Peki, farklı doğalara sahip cinsler hiçbir arada güdülmez mi? Elbette güdülür. Yeter ki her birinin kendi doğasına göre hareket edebildiği bir ortam oluşturulsun. Hikayenin sonunda bizim köylünün “hikmet diye bir şey var” dediği şey.
Peygamberimiz de “Hepiniz çobansınız ve hepiniz güttüğünüzden sorumlusunuz” buyurmuştur. Bazıları bu hadisi devlet başkanı ile vatandaşların ilişkisi şeklinde anlıyor ki evrensel hakikatle örtüşmüyor.
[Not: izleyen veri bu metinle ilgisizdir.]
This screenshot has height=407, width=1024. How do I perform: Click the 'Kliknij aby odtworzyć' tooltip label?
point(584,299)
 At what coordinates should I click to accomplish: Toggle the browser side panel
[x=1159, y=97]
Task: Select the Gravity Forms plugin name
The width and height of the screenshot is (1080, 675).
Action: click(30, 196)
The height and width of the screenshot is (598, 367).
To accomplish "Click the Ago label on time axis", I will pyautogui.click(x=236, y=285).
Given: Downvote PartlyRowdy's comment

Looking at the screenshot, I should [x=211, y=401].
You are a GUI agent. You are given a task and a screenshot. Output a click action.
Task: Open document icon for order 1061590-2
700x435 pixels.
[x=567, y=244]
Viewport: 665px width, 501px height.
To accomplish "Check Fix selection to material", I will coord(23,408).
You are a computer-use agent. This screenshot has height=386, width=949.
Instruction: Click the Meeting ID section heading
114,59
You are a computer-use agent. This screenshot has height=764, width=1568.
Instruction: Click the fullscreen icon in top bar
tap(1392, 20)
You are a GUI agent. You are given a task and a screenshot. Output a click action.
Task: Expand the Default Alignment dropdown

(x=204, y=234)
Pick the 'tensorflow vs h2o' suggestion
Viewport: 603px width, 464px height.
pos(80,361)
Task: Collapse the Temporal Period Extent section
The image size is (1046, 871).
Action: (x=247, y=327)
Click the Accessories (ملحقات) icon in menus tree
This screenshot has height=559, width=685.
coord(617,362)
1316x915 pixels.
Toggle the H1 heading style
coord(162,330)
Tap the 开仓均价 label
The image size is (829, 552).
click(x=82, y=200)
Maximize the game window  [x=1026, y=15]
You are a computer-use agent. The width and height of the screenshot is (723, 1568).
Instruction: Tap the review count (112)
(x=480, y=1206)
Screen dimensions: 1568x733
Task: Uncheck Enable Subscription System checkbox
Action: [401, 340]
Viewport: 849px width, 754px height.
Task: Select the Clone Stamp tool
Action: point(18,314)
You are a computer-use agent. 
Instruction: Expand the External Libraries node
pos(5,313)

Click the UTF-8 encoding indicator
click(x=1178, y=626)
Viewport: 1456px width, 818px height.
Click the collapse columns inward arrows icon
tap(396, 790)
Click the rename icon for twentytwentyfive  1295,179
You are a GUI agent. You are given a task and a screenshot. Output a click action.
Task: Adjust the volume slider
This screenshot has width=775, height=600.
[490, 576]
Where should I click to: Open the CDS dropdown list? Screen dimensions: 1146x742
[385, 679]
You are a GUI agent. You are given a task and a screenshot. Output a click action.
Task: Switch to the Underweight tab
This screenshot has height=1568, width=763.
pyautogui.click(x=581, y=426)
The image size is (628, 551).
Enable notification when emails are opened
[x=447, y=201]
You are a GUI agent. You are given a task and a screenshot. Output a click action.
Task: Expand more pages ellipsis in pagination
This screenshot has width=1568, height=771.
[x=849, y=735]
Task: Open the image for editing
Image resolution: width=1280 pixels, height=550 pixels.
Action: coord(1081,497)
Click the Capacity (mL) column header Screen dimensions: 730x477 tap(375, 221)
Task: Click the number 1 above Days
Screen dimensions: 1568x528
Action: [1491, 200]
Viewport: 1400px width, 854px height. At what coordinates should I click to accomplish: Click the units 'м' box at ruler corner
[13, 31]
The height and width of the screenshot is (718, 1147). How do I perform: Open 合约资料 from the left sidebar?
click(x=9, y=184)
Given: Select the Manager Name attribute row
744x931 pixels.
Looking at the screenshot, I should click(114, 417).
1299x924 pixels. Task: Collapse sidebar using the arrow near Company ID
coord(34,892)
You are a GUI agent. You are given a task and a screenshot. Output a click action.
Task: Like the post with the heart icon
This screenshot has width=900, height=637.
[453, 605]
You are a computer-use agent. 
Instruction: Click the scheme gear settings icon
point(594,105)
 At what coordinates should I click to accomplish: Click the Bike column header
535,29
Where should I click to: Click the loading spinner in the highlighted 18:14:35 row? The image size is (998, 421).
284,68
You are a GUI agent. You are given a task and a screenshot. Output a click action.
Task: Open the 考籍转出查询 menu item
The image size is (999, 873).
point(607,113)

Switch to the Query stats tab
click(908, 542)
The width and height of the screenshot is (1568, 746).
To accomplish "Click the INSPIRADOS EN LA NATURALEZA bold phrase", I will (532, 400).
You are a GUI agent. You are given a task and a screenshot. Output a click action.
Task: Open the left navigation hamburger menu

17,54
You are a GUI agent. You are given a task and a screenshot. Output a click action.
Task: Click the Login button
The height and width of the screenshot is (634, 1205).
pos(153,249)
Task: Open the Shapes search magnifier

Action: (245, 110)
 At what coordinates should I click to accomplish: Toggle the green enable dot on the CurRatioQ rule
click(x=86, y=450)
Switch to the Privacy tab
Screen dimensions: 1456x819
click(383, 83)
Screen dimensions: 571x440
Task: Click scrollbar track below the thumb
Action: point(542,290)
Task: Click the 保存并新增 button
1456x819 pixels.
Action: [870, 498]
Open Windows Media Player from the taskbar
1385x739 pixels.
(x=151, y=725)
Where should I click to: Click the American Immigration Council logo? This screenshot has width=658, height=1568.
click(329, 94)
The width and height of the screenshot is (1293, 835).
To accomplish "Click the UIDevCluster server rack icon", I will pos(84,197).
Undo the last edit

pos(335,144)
Çünkü devlet yönetimi bağlamındaki ilişki yönetim piramidinin son noktası mesabesindedir. Zaten peygamberimiz de bu hadiste “hepiniz” diyor. Yani herkes her bakımdan yönetici ve aynı zamanda yönetilen konumundadır.
İnsan hayatının çeşitli aşamalarını gözlemlediğimiz zaman bu gerçeği rahatlıkla görebiliriz. Önemli olan elmalar ile armutların toplanamayacağını bilmek gibi herkesin her bakımdan aynı kalıba sokulmayacağını bilmektir.
Bu yüzden yönetimde hikmet çok önemlidir. Hikmet, her şeyi ait olduğu yere koymak demektir. O nedenle Arapça’da yönetime hükümet, yöneticilere de hakim denmiştir. Hikmetle hareket edenler yani. Eğer farklı tabiatlara, özelliklere sahip toplumları belli bir kümenin tabiatı, özelliği çerçevesinde idare etmeye kalkarsanız hikmete aykırı hareket etmiş olursunuz. Sonunda ikisinden biri nefessiz kalıp boğulacaktır. Son ABD olaylarında olduğu gibi. Beyazın çıkarına göre şekillenmiş yönetimde siyah adamların nefessiz kalmaları kaçınılmazdır.
Gördüğünüz gibi bizim köyde ortaya çıkan küçük bir hikayeyi evrenselliğin en tepesi Amerika’ya kadar götürdüm. Arada kalanları da siz düşünün, hikmeti hükümet berdevam mı yoksa nefessiz kalan birileri var mı?
(Büyük yazarlar her şeyi anlatmazlar, bazı şeyleri okuyucuya bırakırlar nitekim.)